FIRST IN-PERSON MEETINGS – SAVE THE DATES 13-17 SEPTEMBER 2021!
After more than one year of online activities, we are planning the first in-person meetings in the week of 13-17 September 2021:
- a Management committee meeting,
- a Core group meeting,
- Working group meetings and
- a Short-term scientific mission (STSM) on the interactive map.
The location and agenda will be communicated in due course. The call for the STSM will be announced soon on our website. We are very much looking forward to meeting again!
WORKING GROUP UPDATES
WORKING GROUP 1 ‘UNDERSTANDING THE PRACTICE OF POLICE STOPS IN EUROPE’
Pearson, G. and Rowe, M. (2020), Police Street Powers and Criminal Justice: regulation and discretion in a time of change, Oxford: Hart Publishing.
Pearson G and Rowe, M (2020), ‘We spent seven years observing English police stop and search – here’s what we found’, The Conversation November 16th Available here.
Hammer, Danel, Gundhus, Helene O. I. & Sveaass, Nora (2020). Den gode fangen: politiets utlendingskontroll i lys av skjønnsutøvelse og legitmitet. [The good prisoner: police immigration control in light of discretion and legitimacy]. Nordic Journal of Studies in Policing. 7(3): 264-285.
WG1 is editing a special issue of the Journal of Organisational Ethnography on police stops. Several papers are currently under review and will be published online later in the year.

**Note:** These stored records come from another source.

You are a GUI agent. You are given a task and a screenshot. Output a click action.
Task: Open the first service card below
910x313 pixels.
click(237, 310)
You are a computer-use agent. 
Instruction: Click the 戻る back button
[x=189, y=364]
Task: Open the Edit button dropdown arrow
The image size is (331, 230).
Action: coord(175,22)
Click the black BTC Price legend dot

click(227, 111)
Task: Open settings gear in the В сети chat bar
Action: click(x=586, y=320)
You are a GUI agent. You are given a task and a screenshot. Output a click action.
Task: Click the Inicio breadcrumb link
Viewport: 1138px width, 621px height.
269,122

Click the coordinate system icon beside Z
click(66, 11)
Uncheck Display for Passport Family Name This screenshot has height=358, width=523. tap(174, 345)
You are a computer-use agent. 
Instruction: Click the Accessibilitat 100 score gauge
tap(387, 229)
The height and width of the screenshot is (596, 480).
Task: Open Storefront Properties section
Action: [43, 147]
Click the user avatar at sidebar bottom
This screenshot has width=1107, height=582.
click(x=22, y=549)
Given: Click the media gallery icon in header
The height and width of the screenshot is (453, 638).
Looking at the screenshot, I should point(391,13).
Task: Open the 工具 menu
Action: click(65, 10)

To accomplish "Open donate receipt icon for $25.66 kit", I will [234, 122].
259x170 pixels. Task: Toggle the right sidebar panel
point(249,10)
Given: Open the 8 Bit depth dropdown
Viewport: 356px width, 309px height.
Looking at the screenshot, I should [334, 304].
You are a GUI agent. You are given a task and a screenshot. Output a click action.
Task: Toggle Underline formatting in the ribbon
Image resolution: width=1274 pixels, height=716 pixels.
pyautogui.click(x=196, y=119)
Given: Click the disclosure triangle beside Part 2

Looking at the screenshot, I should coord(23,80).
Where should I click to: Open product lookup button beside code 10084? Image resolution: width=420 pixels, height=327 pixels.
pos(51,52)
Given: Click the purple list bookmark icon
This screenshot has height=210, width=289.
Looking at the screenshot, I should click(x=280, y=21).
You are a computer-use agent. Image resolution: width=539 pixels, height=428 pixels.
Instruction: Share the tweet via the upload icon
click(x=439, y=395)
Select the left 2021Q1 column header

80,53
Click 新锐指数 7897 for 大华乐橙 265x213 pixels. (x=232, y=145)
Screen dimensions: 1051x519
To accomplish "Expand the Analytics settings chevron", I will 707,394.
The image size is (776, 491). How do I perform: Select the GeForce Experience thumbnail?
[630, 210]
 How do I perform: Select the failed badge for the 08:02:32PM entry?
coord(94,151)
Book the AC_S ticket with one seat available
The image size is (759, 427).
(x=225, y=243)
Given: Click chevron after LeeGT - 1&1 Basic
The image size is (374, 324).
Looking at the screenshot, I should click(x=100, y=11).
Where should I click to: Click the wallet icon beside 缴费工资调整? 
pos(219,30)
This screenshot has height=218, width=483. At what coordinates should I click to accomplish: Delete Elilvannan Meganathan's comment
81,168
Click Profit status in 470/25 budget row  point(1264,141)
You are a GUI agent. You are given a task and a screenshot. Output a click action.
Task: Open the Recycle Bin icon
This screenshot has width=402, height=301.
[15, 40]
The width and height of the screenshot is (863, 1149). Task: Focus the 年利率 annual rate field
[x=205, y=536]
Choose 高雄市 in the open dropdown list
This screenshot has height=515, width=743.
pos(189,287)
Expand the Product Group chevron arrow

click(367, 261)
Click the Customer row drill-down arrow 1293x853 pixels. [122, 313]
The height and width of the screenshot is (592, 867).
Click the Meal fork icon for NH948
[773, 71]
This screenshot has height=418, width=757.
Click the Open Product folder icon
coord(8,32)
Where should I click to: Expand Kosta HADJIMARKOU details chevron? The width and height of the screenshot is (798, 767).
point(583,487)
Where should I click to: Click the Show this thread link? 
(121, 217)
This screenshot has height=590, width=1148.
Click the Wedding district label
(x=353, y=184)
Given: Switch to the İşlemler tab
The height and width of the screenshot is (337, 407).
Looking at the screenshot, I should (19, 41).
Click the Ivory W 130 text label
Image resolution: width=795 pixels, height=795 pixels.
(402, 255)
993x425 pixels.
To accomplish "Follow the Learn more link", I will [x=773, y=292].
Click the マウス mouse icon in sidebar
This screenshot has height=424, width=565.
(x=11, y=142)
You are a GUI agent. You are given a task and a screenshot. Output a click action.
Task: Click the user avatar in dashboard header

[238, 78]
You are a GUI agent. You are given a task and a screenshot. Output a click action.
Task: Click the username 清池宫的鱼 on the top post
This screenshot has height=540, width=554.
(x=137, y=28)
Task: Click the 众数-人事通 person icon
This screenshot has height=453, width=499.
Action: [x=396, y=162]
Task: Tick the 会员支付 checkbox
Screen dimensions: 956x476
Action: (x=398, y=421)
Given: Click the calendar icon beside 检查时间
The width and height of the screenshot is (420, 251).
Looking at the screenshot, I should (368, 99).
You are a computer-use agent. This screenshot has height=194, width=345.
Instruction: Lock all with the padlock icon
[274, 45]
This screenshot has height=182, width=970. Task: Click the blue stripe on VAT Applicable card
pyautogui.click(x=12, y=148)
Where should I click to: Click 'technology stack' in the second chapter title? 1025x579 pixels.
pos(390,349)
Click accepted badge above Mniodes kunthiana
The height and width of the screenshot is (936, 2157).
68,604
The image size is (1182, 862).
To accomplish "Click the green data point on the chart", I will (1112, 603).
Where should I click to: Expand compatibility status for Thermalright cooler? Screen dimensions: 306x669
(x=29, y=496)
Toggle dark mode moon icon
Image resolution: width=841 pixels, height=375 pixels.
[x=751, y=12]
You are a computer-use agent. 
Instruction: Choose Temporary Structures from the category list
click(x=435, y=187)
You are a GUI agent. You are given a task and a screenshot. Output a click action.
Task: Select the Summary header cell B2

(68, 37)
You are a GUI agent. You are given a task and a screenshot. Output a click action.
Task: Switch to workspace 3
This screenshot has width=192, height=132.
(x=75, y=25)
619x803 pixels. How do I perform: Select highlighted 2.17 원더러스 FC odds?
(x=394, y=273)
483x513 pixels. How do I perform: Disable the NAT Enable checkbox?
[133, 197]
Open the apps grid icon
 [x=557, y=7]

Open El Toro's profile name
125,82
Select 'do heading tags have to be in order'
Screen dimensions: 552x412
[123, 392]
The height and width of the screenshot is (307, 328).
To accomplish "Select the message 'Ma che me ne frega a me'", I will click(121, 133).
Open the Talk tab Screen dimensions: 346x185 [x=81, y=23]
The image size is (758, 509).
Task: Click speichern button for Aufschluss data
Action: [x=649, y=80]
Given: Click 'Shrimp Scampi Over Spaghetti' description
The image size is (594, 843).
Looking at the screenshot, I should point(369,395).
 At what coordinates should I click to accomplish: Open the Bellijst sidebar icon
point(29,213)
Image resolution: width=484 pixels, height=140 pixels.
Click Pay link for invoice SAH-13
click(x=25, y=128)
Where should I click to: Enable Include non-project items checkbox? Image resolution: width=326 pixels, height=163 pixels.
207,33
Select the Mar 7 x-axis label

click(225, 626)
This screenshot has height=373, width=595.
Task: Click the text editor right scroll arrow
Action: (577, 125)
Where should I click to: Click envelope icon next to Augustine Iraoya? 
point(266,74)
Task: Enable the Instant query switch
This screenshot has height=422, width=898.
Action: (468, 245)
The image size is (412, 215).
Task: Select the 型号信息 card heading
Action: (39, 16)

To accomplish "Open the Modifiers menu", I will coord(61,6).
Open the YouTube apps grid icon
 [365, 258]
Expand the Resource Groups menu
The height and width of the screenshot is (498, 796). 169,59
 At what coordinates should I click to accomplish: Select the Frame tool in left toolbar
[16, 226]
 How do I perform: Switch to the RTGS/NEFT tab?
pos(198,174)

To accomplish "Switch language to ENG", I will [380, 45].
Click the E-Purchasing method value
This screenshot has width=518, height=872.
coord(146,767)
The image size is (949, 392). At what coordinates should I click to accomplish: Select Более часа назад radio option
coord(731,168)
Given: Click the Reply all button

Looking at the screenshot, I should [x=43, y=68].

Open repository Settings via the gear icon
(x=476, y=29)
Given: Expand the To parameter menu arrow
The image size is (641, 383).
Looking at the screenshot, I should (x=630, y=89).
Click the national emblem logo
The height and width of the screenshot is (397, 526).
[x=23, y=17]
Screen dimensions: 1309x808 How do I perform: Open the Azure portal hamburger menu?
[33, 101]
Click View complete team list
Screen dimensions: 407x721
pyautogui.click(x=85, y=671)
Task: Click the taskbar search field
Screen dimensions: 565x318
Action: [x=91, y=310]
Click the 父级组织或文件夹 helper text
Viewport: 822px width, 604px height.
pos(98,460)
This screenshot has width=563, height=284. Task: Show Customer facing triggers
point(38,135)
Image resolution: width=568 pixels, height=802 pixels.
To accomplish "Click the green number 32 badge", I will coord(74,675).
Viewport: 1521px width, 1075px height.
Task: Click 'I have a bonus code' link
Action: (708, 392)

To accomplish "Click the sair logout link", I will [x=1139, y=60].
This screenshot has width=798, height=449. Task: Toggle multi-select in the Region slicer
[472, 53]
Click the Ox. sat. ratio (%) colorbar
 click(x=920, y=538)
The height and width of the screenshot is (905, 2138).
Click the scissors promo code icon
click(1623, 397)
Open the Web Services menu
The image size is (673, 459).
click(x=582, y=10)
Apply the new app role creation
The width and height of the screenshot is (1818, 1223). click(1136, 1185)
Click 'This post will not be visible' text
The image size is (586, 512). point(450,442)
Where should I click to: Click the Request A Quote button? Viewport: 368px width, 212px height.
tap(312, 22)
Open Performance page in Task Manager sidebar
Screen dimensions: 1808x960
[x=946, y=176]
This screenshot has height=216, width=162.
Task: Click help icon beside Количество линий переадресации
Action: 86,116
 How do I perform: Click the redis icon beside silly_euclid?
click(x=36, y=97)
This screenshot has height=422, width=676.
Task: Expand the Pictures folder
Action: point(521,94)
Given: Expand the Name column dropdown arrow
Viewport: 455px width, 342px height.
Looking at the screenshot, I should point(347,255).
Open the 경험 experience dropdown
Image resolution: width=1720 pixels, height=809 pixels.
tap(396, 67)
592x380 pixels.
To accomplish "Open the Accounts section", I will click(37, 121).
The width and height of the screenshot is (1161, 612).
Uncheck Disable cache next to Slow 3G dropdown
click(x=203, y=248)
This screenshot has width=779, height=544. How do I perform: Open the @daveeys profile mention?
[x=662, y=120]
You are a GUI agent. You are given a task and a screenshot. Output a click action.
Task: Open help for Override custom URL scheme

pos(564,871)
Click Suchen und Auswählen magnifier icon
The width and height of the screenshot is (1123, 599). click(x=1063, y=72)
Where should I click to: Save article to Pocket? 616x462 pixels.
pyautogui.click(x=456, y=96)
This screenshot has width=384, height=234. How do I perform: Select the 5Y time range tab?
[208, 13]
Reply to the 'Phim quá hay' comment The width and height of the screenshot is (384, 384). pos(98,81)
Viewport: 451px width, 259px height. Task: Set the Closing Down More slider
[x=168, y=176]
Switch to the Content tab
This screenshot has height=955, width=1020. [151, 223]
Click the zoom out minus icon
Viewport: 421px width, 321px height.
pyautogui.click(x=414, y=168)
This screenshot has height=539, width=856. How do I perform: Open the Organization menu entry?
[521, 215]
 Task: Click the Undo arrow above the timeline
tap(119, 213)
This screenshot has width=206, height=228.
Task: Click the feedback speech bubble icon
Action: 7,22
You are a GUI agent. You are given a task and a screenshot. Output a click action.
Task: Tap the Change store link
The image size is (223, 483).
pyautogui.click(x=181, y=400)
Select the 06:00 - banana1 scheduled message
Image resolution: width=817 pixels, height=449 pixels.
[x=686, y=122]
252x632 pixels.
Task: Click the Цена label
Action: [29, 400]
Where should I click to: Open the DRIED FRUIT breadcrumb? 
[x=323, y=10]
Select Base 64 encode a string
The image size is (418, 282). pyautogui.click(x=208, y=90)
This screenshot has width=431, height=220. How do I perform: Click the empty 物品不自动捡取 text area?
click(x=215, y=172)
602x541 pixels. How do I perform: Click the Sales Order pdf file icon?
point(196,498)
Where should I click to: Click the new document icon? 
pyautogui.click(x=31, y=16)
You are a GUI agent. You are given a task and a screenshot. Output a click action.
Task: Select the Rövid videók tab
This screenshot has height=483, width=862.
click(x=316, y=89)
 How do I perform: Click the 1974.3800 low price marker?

WG1 has 13 blogs, three of them published 2020/21:
- Reforming Stop and Search in Scotland By Kenny Ramsay
- Ausweispflicht per Corona-Verordnung? Verordnungsgeber missachten rechtsstaatliche Grenzen By Jan Fährmann, Clemens Arzt, Hartmut Aden
- We spent seven years observing English police stop and search – here’s what we found By Geoff Pearson, Mike Rowe
WG1 STSM on the practice of police stops, analysing our data (18-19 March 2021)
We tried to experiment with the format of the STSM in a virtual setting. Over two days, five members met for a STSM to discuss the research protocol which WG1 and WG3 have developed for Polstops. While the research protocol did collect a good deal of data from many EU countries, it is still not comprehensive enough from which to draw firm conclusions. The STSM decided that the best approach would be to work on key themes which emerged from the data and identify small groups of researchers and practitioners to study that theme in more detail in a small number of countries. We set tasks and convened online at agreed times to monitor and discuss progress. To begin, we took three countries we knew to be different: Spain, Finland and Ireland. In each case, we found the law appeared to be clear but leave plenty of room for ambiguity (as expressed in the responses). Practice then appears to vary also (e.g. the law is clear on disproportionality in Spain, but practice appears very different). The different legal traditions do not appear to be a factor here.
We then focused upon those questions that addressed matters of practice in order to compare them across all responses. At the conclusion of the STSM, we have identified a number of themes/issues to explore further:
- What counts as suspicion (Q8)?
- Conduct of searches and codes of ethics (Q15 & 16).
- Use of devices for recording or other purposes (Q17).
- Data recorded (Q59, 60 & 62) and giving a record to those searched (Q66).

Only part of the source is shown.